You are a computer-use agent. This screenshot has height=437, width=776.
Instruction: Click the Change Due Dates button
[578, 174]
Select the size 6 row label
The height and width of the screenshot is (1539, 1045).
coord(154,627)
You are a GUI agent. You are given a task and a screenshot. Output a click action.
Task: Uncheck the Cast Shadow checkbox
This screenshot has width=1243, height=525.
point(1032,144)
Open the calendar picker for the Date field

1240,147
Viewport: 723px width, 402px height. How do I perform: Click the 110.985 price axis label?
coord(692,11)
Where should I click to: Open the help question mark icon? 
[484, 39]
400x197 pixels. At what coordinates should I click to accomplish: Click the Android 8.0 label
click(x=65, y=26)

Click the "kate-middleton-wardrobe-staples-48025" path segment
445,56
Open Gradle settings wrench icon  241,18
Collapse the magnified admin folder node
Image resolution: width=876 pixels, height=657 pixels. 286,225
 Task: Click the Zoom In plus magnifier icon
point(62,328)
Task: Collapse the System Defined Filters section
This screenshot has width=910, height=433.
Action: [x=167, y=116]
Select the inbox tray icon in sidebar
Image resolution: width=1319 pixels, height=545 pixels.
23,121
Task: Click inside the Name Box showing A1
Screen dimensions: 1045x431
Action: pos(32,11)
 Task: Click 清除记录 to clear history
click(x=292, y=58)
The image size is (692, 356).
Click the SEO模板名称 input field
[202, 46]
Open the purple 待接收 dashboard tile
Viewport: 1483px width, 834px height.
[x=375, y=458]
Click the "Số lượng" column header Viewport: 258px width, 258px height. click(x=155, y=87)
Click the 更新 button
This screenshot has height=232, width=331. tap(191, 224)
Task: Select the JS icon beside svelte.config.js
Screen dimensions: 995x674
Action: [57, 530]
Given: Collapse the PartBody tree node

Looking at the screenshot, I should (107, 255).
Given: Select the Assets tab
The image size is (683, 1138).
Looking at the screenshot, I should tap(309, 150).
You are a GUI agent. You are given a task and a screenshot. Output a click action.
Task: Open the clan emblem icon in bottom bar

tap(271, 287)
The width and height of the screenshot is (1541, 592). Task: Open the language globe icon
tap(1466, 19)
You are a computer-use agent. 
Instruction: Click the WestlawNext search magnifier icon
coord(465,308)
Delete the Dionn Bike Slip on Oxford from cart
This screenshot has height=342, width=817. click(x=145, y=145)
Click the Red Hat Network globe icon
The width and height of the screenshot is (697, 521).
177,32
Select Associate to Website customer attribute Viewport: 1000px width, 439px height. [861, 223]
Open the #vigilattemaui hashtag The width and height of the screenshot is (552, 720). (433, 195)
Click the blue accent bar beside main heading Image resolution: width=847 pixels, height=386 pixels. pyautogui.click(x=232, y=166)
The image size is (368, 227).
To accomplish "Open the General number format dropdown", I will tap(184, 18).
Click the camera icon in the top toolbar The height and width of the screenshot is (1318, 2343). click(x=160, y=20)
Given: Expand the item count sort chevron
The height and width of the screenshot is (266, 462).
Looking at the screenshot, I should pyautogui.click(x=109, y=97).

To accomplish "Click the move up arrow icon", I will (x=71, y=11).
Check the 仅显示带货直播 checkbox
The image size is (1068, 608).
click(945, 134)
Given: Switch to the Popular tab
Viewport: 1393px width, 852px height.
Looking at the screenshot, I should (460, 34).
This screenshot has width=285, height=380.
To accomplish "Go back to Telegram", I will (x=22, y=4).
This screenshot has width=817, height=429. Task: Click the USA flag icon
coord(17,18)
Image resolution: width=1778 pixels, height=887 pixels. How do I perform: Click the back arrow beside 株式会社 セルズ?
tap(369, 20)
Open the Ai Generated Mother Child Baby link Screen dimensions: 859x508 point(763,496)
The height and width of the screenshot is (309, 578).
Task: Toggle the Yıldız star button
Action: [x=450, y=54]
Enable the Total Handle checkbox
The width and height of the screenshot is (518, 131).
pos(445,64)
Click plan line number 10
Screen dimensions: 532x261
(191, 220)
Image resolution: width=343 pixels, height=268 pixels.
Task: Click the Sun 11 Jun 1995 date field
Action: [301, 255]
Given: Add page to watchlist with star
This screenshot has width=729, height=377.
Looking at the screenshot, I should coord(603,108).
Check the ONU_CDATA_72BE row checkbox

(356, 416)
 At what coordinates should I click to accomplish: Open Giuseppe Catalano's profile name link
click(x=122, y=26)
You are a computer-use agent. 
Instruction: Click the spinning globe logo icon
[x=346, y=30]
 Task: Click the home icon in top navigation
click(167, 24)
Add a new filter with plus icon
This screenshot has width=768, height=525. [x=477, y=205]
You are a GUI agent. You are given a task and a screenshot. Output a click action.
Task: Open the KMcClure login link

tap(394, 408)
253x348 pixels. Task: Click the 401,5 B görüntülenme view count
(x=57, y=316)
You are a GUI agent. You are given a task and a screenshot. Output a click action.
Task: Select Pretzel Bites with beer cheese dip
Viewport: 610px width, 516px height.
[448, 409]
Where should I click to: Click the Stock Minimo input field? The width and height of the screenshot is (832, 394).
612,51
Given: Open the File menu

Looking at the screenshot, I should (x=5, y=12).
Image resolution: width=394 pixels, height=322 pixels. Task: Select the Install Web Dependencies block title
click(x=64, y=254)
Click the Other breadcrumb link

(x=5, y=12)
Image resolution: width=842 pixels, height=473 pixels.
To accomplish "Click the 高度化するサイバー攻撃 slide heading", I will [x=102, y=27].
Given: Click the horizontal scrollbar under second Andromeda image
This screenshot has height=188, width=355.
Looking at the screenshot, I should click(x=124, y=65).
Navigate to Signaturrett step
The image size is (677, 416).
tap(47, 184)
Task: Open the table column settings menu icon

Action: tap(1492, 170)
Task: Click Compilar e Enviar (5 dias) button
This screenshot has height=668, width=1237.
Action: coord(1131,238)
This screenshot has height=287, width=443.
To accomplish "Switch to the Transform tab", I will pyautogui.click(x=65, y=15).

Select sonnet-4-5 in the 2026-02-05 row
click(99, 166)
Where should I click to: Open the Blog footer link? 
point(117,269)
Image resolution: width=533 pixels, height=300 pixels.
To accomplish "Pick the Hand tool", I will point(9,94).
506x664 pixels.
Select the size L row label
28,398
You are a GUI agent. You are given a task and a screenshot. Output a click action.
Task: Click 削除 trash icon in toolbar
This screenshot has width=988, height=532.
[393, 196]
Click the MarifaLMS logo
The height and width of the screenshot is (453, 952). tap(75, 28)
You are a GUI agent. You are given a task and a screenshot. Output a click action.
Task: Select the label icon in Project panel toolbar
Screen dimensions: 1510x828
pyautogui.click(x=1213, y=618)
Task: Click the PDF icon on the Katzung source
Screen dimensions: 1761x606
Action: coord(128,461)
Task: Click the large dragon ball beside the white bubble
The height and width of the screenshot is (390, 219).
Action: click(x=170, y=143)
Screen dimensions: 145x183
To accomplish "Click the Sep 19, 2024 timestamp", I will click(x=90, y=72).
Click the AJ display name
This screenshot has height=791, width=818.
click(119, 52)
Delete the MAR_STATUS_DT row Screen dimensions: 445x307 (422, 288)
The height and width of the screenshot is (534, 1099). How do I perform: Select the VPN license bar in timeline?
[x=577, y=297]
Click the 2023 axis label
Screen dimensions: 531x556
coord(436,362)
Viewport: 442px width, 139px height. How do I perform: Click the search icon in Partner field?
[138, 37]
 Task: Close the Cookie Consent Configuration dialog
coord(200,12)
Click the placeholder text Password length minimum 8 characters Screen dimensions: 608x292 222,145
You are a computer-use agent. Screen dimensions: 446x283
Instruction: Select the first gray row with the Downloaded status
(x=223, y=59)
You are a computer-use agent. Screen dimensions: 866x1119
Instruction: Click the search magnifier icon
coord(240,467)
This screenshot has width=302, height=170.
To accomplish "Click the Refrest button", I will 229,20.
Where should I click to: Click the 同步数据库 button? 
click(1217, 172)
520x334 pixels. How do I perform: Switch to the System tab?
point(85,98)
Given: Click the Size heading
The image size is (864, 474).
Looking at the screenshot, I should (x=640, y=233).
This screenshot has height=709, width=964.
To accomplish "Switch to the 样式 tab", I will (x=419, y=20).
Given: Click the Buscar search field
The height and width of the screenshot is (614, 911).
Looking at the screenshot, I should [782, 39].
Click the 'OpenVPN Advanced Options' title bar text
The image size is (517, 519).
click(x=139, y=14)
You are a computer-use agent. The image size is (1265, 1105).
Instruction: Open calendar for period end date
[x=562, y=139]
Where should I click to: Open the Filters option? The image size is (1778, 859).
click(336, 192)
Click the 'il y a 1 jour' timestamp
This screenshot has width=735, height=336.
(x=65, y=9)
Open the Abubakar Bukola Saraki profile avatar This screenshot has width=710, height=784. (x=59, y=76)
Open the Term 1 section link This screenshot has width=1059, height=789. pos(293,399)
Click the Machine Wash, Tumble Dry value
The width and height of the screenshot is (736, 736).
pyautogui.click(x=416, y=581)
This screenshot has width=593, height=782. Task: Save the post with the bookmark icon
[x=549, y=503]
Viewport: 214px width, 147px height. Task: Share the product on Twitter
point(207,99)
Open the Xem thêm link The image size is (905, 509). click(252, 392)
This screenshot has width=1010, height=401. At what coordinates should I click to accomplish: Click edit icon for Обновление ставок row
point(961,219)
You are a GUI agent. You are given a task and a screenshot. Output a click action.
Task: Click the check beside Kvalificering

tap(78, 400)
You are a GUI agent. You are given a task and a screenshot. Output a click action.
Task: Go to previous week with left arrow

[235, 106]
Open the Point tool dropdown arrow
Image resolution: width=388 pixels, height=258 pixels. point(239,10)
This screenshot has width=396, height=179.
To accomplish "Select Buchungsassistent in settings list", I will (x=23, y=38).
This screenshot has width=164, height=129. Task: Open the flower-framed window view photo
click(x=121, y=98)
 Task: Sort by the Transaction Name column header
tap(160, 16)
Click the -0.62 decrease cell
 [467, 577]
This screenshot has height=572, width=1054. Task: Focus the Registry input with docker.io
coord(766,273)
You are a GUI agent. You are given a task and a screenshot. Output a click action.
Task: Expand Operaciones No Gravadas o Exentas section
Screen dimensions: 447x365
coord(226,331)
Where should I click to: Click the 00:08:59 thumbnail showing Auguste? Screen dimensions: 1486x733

▸ **Exercise**: Swap "wrench" for "gear" in the material between the lines holding "400x197 pixels. At" and "Image resolution: width=876", inclusive, and give those lines again with nothing else changed.

▸ **Reply**:
400x197 pixels. At what coordinates should I click to accomplish: Click the Android 8.0 label
click(x=65, y=26)

Click the "kate-middleton-wardrobe-staples-48025" path segment
445,56
Open Gradle settings gear icon  241,18
Collapse the magnified admin folder node
Image resolution: width=876 pixels, height=657 pixels. 286,225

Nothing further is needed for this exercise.